How do you solve the system of equations ${x^2} + {y^2} = 34$ and $y = x + 2$ algebraically?

Answer 1

We will first put in $y = x + 2$ in the equation ${x^2} + {y^2} = 34$. Then, we will obtain a quadratic equation in $x$. Then, we will use the quadratics formula to find the possible values of x and thus y.

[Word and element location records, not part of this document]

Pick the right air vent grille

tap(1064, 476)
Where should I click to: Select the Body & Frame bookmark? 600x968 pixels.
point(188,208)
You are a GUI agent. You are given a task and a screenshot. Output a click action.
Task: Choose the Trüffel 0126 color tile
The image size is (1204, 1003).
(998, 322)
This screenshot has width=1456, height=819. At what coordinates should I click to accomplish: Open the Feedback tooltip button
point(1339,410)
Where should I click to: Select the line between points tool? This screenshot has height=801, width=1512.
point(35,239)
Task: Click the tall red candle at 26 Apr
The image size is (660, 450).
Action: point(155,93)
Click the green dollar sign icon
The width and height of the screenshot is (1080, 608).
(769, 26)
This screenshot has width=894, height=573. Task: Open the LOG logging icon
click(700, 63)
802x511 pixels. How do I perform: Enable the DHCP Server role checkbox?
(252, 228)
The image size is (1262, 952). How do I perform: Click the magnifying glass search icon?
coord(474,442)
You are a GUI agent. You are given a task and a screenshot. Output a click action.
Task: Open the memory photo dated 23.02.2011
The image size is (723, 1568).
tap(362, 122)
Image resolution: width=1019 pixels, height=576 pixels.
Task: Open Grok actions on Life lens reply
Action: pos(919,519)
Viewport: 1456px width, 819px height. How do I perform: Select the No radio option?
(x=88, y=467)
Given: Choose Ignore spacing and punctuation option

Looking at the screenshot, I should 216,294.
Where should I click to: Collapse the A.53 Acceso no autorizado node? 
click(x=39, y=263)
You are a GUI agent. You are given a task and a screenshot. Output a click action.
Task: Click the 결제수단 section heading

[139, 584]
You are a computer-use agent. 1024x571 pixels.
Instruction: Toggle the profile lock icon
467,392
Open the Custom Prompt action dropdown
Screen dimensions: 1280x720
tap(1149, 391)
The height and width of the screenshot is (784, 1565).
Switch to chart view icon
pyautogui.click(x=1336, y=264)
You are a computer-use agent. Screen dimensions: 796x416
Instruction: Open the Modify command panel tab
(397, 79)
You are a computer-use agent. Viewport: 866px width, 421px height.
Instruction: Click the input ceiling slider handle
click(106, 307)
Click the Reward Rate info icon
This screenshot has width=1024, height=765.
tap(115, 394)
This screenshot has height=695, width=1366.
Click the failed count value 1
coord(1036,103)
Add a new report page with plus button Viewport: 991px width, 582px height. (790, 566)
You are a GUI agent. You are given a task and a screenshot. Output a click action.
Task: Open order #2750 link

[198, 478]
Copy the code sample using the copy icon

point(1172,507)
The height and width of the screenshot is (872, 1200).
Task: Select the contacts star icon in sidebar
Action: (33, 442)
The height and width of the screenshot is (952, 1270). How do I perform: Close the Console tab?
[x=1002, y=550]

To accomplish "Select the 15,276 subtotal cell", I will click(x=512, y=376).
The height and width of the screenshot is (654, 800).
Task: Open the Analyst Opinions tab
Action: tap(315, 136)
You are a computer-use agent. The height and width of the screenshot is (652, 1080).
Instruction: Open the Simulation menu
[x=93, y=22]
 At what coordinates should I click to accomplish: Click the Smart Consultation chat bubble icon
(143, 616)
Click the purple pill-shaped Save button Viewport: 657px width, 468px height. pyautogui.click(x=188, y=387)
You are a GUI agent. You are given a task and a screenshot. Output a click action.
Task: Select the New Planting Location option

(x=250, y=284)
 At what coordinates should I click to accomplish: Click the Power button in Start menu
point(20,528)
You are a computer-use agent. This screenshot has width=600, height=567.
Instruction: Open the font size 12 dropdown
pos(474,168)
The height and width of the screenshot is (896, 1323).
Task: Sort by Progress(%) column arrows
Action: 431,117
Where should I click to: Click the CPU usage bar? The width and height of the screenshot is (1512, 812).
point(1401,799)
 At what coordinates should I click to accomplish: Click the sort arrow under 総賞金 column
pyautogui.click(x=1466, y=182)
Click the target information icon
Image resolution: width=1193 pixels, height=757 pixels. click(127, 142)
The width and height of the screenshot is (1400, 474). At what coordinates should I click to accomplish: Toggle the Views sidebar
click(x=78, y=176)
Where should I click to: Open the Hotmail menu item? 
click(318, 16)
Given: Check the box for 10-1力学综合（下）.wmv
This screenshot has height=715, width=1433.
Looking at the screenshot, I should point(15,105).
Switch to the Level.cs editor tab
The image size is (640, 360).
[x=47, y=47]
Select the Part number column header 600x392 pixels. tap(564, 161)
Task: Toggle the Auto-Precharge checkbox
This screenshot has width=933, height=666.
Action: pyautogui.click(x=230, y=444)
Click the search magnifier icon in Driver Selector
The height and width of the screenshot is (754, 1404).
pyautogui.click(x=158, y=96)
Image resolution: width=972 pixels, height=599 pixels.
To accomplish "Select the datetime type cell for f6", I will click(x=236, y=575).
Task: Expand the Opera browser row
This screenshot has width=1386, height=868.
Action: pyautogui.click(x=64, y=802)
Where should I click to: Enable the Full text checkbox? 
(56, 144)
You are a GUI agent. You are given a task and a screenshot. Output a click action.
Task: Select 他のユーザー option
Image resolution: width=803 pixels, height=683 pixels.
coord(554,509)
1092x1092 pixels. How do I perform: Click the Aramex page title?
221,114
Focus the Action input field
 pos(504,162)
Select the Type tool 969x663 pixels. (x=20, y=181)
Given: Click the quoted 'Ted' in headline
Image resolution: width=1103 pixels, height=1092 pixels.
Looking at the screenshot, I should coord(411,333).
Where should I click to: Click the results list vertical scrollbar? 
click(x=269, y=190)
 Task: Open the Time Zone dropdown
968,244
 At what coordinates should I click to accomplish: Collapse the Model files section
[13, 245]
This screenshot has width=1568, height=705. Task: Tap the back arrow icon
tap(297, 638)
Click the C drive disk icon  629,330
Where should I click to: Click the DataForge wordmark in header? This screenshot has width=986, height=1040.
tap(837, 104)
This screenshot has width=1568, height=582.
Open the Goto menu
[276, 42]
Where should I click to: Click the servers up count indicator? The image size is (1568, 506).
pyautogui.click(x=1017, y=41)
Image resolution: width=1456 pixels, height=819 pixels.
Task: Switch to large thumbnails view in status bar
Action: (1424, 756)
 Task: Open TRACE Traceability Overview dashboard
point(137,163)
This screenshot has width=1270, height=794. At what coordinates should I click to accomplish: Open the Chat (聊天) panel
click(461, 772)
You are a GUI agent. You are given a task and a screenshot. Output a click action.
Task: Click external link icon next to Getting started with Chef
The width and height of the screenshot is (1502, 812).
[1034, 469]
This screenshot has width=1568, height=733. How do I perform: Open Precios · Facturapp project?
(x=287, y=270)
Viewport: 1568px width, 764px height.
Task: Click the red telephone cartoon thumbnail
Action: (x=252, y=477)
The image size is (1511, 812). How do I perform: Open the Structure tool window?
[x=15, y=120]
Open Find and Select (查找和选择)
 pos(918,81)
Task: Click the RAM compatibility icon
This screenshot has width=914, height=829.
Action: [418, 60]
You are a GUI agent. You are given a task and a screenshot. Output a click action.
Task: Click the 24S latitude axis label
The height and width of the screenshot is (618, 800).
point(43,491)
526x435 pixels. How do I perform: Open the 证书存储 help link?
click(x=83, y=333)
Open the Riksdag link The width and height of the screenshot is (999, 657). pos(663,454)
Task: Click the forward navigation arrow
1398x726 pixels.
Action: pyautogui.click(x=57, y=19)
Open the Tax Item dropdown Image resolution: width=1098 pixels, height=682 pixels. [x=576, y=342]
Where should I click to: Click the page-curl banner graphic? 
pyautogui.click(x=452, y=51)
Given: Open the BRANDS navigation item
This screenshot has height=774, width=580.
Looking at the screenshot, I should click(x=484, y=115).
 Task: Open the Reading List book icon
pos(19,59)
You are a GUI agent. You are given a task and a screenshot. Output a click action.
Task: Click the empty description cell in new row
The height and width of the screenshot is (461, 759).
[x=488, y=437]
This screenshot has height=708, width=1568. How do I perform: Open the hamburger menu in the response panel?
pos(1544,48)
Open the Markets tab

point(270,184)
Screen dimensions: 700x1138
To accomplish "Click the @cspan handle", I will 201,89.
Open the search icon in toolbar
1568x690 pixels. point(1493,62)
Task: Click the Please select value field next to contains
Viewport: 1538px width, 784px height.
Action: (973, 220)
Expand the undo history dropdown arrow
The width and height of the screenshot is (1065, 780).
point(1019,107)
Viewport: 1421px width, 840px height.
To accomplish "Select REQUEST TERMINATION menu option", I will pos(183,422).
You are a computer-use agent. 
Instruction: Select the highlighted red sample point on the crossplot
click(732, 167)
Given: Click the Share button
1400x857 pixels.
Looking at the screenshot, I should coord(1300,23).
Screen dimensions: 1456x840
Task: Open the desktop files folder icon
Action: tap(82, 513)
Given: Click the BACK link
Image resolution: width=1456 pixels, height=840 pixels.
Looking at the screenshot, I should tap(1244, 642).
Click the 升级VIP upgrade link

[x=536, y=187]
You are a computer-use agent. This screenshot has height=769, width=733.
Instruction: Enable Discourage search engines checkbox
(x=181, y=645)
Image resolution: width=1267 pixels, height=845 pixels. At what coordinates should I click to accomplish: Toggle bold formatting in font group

Complete step by step solution:
We are given that we are required to solve the system of equations ${x^2} + {y^2} = 34$ and $y = x + 2$ algebraically.
Let us term the equation ${x^2} + {y^2} = 34$ as equation number 1 and equation $y = x + 2$ as equation number 2.
Now, we will just put in the value of y from equation number 2 in equation number 1, we will then obtain the following expression with us:-
$\Rightarrow {x^2} + {(x + 2)^2} = 34$ ………(3)
We know that we have a formula given by the following expression:-
$\Rightarrow {(a + b)^2} = {a^2} + {b^2} + 2ab$
Replacing a by x and b by 2 in the above mentioned formula, we will then obtain the following expression:-
$\Rightarrow {(x + 2)^2} = {x^2} + {2^2} + 2 \times 2 \times x$
Simplifying the calculations in the right hand side of the above expression, we will then obtain the following expression:-
$\Rightarrow {(x + 2)^2} = {x^2} + 4 + 4x$
Putting the above derived value in equation number 3, we will then obtain the following expression:-
$\Rightarrow {x^2} + {x^2} + 4 + 4x = 34$
Simplifying the left hand side of the above expression, we will then obtain the following expression:-
$\Rightarrow 2{x^2} + 4 + 4x = 34$
Taking 4 from addition in the left hand side to subtraction in the right hand side, we will then obtain the following expression:-
$\Rightarrow 2{x^2} + 4x = 34 - 4$
Simplifying the right hand side of the above expression, we will then obtain the following expression:-
$\Rightarrow 2{x^2} + 4x = 30$
We can write this expression as follows:-
$\Rightarrow {x^2} + 2x - 15 = 0$
Now, we know that if we have an equation given by $a{x^2} + bx + c = 0$ , then its roots are given by the following expression:-
$\Rightarrow x = \dfrac{{ - b \pm \sqrt {{b^2} - 4ac} }}{{2a}}$
Putting a = 1, b = 2 and c = - 15, we will then obtain the following expression:-
$\Rightarrow x = \dfrac{{ - (2) \pm \sqrt {{{(2)}^2} - 4(1)( - 15)} }}{{2(1)}}$
Simplifying the squares and multiplications in the above expression, we will obtain:-
$\Rightarrow x = \dfrac{{ - 2 \pm \sqrt {4 + 60} }}{2}$
Solving it, we will then obtain:-
$\Rightarrow x = 3, - 5$
Now, putting this in equation number 2, we will then obtain the following expression:-
$\Rightarrow y = 5, - 3$

Hence, the required answer is (3, 5) and (-5, -3).

Note:
The students must note that there is an alternate way to solve the same question.
Alternate way:
Here, we will use the method of splitting of the middle term as given below:
$\Rightarrow 2{x^2} + 4x - 30 = 0$
Now, we see that 2, 4 and 30, all of these numbers have 2 common in them. Therefore, we will take out 2 common from all of these and obtain the following expression:-
$\Rightarrow {x^2} + 2x - 15 = 0$
Now, we will break the middle term and then, we can write it as the following expression:-
$\Rightarrow {x^2} - 3x + 5x - 15 = 0$
Now, we can take x common out of the first two terms in the bracket, then we will obtain the following expression with us:-
$\Rightarrow x\left( {x - 3} \right) + 5x - 15 = 0$
As we did in the last step, we can also take out 5 common from the last two terms in the bracket above, we will then obtain the following expression with us:-
$\Rightarrow x\left( {x - 3} \right) + 5\left( {x - 3} \right) = 0$
Now, since we have (x – 3) in both the terms in the above expression, we can take it out as well to obtain the following expression with us:-
$\Rightarrow \left( {x - 3} \right)\left( {x + 5} \right) = 0$
Thus, we have the required answer as we did in the solution.